(Pixel coordinate grounding data)
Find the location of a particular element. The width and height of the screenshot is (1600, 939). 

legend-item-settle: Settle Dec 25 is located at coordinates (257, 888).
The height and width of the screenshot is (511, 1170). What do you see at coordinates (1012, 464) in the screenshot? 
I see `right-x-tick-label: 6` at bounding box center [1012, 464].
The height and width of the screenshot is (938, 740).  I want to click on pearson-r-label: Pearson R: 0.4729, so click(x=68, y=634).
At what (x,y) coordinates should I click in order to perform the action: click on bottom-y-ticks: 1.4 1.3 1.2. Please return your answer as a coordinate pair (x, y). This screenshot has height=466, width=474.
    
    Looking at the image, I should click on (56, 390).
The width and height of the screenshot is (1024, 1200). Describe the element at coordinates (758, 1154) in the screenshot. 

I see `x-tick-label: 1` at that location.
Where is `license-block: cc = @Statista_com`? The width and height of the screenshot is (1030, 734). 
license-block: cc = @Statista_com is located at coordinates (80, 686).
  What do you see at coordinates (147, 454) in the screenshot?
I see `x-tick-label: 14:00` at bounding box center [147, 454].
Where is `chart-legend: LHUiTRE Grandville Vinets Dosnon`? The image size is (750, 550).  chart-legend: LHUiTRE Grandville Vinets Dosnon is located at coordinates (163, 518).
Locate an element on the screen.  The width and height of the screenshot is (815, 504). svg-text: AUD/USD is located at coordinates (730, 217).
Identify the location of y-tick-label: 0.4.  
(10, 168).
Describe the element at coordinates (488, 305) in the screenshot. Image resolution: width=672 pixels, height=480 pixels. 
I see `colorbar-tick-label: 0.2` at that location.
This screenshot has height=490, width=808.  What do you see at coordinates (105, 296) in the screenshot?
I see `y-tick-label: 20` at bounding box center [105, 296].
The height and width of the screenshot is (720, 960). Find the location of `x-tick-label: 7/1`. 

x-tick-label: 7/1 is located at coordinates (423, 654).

[What is being asked]: Transcribe each of the items above verbatim, preserving every line.

[Output of the exercise]:
Find the location of a particular element. The width and height of the screenshot is (1600, 939). 

legend-item-settle: Settle Dec 25 is located at coordinates (257, 888).
The height and width of the screenshot is (511, 1170). What do you see at coordinates (1012, 464) in the screenshot? 
I see `right-x-tick-label: 6` at bounding box center [1012, 464].
The height and width of the screenshot is (938, 740).  I want to click on pearson-r-label: Pearson R: 0.4729, so click(x=68, y=634).
At what (x,y) coordinates should I click in order to perform the action: click on bottom-y-ticks: 1.4 1.3 1.2. Please return your answer as a coordinate pair (x, y). This screenshot has height=466, width=474.
    
    Looking at the image, I should click on (56, 390).
The width and height of the screenshot is (1024, 1200). Describe the element at coordinates (758, 1154) in the screenshot. 

I see `x-tick-label: 1` at that location.
Where is `license-block: cc = @Statista_com`? The width and height of the screenshot is (1030, 734). 
license-block: cc = @Statista_com is located at coordinates (80, 686).
  What do you see at coordinates (147, 454) in the screenshot?
I see `x-tick-label: 14:00` at bounding box center [147, 454].
Where is `chart-legend: LHUiTRE Grandville Vinets Dosnon`? The image size is (750, 550).  chart-legend: LHUiTRE Grandville Vinets Dosnon is located at coordinates (163, 518).
Locate an element on the screen.  The width and height of the screenshot is (815, 504). svg-text: AUD/USD is located at coordinates (730, 217).
Identify the location of y-tick-label: 0.4.  
(10, 168).
Describe the element at coordinates (488, 305) in the screenshot. Image resolution: width=672 pixels, height=480 pixels. 
I see `colorbar-tick-label: 0.2` at that location.
This screenshot has height=490, width=808.  What do you see at coordinates (105, 296) in the screenshot?
I see `y-tick-label: 20` at bounding box center [105, 296].
The height and width of the screenshot is (720, 960). Find the location of `x-tick-label: 7/1`. 

x-tick-label: 7/1 is located at coordinates (423, 654).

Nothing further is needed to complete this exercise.